Laurent Lafon, président de la Commission de la culture, de l’éducation et de la communication au Sénat, l’affirme dans son introduction : « la crise sanitaire complique l’équilibre budgétaire des JO 2024 ». Et celui-ci de s’interroger sur « l’implication économique des sponsors qui jouent un rôle déterminant dans le financement de ce grand évènement ».
Les négociations avec des entreprises partenaires continuent
A l’aise et concis, Tony Estanguet est venu d’abord rappeler que « le sport est un vrai outil au service des Français » et que les JO de Paris, « le plus grand évènement jamais organisé en France, constituent un véritable accélérateur pour faire bouger les lignes ». Pour mener à bien son projet, le Comité d’organisation dispose d’un budget global de 3,9 milliards d’euros, financé à 97% par des recettes privées. Ce budget intégrant tous les aspects liés à la bonne tenue de la manifestation (aménagement et fonctionnement des sites, organisation des compétitions, accueil des délégations, hébergement et transport des athlètes, sécurité des lieux de compétition…) se divise peu ou prou en trois grandes parties : 1,2MdE pour la contribution du CIO ; 1,3 MdE pour la billetterie et les produits dérivés ; et 1,2 MdE pour les entreprises partenaires.

+---+

CONSIGNE A:
Répondez à ces questions sur l'article consacré au budget des JO de Paris 2024 :
(i) Quelle commission Laurent Lafon préside-t-il au Sénat ?
(ii) De quel budget global dispose le Comité d'organisation ?
(iii) Combien rapportent la billetterie et les produits dérivés ?
CONSIGNE B:
Poursuivez l'article sur le budget des JO de Paris 2024 juste après sa dernière phrase.

Lignes provenant d'une source de données

+---+

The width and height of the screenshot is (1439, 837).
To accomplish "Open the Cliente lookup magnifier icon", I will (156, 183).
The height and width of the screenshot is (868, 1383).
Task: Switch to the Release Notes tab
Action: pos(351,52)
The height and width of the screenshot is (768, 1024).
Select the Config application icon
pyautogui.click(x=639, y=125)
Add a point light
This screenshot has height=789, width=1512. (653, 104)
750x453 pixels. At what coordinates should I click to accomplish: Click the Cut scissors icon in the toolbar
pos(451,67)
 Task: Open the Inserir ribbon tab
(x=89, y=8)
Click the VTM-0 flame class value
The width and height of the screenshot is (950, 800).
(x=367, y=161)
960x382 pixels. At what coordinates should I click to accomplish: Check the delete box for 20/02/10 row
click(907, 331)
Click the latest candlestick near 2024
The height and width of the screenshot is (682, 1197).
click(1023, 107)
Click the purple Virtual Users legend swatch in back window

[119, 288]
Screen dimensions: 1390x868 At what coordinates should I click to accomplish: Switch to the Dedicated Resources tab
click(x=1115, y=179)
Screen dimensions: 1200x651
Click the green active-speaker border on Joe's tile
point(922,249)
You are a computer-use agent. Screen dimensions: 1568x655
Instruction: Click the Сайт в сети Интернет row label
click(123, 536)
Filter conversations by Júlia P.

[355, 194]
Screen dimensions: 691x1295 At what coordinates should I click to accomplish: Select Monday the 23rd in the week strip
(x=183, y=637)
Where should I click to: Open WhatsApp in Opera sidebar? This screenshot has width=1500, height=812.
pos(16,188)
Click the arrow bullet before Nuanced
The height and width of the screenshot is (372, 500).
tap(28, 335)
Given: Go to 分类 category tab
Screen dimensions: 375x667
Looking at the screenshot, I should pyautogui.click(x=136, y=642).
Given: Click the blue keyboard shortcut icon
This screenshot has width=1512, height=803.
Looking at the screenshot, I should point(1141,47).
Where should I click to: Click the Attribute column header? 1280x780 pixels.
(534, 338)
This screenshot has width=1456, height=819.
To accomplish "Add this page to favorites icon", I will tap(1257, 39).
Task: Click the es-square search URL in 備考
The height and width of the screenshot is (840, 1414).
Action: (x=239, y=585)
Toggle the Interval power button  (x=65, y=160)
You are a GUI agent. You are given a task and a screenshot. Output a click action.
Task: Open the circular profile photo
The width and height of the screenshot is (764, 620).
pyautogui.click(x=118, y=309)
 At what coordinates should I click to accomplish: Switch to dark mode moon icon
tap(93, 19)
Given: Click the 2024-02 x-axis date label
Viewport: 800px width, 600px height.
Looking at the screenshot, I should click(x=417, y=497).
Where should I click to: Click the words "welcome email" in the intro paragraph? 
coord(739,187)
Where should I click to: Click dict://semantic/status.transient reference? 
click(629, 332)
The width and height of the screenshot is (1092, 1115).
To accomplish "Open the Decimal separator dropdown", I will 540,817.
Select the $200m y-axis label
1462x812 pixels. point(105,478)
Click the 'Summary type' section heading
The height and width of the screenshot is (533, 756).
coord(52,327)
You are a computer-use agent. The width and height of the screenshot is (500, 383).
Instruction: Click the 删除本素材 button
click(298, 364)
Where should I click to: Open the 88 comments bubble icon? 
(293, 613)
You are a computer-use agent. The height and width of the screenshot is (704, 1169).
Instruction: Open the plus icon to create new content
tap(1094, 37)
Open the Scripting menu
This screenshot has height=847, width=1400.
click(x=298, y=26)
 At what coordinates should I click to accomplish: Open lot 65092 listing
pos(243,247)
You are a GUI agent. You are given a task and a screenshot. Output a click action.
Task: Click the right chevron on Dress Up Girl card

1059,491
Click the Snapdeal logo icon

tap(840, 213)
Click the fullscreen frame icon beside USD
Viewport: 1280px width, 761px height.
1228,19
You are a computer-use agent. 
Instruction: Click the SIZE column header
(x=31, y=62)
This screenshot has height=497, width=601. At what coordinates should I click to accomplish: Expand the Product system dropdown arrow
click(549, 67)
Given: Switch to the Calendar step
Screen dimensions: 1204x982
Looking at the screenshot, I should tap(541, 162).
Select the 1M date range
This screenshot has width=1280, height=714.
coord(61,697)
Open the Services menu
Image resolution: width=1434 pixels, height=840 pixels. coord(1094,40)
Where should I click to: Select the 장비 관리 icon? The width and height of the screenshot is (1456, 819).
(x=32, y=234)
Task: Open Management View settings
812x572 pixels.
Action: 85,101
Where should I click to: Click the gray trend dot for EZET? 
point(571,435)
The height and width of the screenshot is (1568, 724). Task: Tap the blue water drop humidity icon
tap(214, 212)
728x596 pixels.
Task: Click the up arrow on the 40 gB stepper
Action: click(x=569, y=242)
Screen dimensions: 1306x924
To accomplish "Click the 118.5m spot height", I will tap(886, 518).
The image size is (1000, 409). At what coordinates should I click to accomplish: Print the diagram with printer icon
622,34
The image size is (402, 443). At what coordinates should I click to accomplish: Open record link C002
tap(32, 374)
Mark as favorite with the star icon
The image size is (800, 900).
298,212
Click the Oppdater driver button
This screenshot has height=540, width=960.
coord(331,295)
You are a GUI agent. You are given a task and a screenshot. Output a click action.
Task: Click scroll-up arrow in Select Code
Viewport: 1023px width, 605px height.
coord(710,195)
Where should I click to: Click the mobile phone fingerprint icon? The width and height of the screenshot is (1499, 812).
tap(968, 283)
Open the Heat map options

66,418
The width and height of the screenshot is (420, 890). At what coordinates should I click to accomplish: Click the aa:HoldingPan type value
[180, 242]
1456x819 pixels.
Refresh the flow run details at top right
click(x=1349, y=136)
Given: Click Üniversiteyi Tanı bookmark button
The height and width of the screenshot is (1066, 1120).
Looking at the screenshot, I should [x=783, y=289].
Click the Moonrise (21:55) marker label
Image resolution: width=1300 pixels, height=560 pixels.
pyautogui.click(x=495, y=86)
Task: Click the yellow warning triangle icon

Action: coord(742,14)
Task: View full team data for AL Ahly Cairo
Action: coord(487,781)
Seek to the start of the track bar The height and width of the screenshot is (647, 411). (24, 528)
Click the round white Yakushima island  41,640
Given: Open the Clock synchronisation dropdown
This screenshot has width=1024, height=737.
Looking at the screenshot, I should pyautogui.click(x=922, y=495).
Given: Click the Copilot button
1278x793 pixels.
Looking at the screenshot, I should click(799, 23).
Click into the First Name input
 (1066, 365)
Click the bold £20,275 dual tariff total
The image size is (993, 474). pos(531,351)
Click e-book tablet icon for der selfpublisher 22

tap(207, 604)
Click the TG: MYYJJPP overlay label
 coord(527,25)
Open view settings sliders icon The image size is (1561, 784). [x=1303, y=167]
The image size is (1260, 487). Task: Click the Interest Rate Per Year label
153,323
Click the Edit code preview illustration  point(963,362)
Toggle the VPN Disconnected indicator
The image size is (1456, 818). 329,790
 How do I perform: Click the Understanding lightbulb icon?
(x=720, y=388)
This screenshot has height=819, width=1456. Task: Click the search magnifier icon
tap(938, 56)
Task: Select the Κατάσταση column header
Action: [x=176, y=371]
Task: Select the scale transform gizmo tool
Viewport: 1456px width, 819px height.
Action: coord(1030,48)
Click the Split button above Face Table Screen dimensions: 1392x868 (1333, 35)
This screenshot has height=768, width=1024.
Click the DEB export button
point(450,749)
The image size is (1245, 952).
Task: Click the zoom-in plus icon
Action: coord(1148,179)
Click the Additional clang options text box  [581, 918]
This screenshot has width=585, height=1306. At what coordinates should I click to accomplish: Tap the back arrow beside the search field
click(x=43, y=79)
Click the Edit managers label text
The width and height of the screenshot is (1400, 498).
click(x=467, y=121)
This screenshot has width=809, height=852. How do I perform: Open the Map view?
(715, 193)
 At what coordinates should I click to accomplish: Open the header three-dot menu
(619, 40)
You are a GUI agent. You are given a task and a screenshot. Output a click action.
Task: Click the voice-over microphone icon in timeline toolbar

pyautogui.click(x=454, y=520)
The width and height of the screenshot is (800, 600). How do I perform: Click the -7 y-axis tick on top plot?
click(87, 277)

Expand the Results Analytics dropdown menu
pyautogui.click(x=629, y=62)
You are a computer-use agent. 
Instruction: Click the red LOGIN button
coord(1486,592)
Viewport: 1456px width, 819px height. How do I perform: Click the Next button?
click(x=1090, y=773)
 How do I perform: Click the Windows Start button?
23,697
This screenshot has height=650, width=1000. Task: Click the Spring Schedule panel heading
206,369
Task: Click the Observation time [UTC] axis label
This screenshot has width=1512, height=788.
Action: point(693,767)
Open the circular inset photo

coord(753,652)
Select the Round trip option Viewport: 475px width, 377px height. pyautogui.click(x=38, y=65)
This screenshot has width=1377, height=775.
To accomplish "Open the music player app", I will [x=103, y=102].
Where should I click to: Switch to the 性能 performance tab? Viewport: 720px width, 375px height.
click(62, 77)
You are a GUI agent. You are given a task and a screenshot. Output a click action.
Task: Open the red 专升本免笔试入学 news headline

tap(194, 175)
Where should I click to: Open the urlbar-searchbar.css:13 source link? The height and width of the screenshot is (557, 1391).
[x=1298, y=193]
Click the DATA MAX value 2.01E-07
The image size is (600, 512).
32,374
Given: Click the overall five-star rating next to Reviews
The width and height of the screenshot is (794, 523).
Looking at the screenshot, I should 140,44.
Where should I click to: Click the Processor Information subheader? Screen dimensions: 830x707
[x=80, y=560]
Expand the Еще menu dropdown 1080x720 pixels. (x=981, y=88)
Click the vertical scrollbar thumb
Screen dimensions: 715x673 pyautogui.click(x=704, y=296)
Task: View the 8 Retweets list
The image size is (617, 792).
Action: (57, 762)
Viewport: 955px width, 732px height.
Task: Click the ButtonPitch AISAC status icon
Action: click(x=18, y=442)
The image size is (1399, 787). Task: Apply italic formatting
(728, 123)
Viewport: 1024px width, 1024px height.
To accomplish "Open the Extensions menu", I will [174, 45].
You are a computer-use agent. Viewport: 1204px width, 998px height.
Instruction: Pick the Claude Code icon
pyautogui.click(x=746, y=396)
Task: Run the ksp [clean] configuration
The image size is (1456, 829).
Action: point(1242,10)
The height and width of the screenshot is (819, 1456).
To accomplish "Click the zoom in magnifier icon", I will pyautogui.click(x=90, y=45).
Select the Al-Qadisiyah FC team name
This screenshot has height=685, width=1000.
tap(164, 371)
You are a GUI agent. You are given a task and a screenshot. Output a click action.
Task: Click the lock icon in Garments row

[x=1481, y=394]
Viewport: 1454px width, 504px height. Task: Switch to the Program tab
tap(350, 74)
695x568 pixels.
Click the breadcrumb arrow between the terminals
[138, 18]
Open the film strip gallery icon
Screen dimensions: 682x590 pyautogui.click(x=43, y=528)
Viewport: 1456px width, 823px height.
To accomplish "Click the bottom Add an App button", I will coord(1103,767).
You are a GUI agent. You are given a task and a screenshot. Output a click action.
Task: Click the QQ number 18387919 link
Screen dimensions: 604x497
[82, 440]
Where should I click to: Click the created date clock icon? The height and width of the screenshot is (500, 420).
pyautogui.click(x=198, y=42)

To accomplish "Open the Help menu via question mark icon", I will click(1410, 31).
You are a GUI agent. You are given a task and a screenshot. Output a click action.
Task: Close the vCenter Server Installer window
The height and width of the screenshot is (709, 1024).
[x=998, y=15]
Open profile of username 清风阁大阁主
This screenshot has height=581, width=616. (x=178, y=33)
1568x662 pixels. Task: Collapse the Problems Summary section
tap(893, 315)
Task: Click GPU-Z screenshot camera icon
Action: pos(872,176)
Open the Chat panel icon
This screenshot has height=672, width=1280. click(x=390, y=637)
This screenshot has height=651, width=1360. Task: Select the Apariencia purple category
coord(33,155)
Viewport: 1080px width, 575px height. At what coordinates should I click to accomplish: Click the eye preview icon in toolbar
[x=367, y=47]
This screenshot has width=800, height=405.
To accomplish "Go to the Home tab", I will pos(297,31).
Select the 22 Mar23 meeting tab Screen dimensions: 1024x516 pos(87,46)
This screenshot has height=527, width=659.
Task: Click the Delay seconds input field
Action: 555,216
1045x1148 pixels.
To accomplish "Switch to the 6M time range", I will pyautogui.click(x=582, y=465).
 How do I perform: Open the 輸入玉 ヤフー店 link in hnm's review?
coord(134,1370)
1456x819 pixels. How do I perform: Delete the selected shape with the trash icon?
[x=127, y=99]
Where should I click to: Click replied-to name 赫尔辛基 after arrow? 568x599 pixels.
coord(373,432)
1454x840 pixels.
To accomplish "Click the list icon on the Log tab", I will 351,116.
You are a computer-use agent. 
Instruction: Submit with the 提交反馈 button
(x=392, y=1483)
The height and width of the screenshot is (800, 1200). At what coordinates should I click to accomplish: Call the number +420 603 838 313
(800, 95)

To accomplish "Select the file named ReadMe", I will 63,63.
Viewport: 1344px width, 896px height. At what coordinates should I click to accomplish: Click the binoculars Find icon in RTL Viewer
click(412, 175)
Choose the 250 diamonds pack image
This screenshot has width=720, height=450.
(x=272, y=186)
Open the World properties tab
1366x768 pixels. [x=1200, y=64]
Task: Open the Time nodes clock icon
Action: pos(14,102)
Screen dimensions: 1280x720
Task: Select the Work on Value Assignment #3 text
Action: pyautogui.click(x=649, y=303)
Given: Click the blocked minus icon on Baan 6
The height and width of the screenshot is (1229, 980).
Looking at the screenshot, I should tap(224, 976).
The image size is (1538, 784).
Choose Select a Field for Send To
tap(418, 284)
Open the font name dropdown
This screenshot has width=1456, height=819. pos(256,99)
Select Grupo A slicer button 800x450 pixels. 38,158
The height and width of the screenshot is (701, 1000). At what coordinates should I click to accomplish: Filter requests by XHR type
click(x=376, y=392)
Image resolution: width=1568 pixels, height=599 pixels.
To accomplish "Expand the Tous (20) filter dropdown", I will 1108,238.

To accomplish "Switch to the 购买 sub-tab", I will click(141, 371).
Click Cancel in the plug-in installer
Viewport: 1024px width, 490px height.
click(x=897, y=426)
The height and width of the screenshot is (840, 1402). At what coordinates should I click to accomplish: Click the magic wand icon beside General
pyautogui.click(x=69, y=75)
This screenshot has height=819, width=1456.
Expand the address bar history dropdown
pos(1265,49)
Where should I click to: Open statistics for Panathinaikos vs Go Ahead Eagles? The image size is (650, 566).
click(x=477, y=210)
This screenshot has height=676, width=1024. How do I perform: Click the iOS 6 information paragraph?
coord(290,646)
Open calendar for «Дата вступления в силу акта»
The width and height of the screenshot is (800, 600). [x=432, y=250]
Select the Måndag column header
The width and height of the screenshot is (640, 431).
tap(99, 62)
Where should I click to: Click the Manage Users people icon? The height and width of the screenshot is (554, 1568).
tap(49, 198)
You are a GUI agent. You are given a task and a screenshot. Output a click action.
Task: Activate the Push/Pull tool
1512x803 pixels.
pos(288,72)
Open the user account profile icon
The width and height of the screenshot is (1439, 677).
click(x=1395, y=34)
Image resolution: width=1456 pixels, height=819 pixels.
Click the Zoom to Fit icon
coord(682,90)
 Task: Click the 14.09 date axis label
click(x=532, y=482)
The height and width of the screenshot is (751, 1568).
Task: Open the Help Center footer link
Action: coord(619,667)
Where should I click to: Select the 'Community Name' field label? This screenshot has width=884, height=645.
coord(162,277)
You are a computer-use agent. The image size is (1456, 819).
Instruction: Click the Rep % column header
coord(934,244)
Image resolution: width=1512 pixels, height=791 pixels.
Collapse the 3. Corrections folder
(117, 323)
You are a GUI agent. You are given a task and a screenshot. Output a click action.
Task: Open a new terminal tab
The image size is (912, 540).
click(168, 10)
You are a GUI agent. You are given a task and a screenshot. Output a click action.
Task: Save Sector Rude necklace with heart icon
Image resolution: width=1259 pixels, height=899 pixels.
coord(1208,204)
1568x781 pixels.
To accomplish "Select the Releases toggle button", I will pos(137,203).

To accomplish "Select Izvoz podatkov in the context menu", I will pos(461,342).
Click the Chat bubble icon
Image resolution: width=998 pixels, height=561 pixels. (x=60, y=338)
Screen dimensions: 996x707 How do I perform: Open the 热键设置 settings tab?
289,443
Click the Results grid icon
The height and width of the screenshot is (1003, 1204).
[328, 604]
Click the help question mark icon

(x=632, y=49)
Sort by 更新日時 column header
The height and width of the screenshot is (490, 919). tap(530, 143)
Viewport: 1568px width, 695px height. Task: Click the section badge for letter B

+---+

RÉSULTAT A:
(i) La Commission de la culture, de l'éducation et de la communication.
(ii) 3,9 milliards d'euros.
(iii) 1,3 milliard d'euros.

RÉSULTAT B:
Sur cette dernière partie, des sénateurs, tel Jean-Jacques Lozach, sénateur de la Creuse et rapporteur pour avis des crédits du sport, qui se demande si la crise sanitaire ne remet pas en cause certains projets de partenariats. « A la fin de l’année 2020, nous avons sécurisé 53% de nos objectifs, soit à peu près le même pourcentage que Londres en 2012 à la même période » lui répond Tony Estanguet. Celui-ci espère « sécuriser deux tiers des revenus liés aux entreprises partenaires à la fin de cette année, et ce indépendamment de la crise ». Le président du COJOP œuvre « sur les négociations avec des entreprises qui restent intéressées parce que ces Jeux constituent une plate-forme unique et très attractive ». Continuant « d’avancer sur les prévisions initiales », Tony Estanguet sur ce sujet « ne veut pas tirer le signal d’alarme ».
Réflexions sur le modèle de billetterie
Autre interrogation, celle concernant la billetterie, « on commence à regarder ça de près » résume Tony Estanguet qui suit de très près ce qui se fait du côté de Tokyo qui, rappelons-le, a récemment interdit la présence de spectateurs internationaux. Avec bien sûr les conséquences que l’on connait, notamment auprès d’Eventeam, l’agence de billetterie officielle pour ces JO de Tokyo. S’il est « trop tôt pour arrêter un modèle de billetterie », le président du COJOP est aussi conscient que « si on réduit le nombre de spectateurs, on réduit aussi un certain nombre de dépenses, sur la sécurité, les transports, la restauration… ». Un mal pour un bien en quelque sorte.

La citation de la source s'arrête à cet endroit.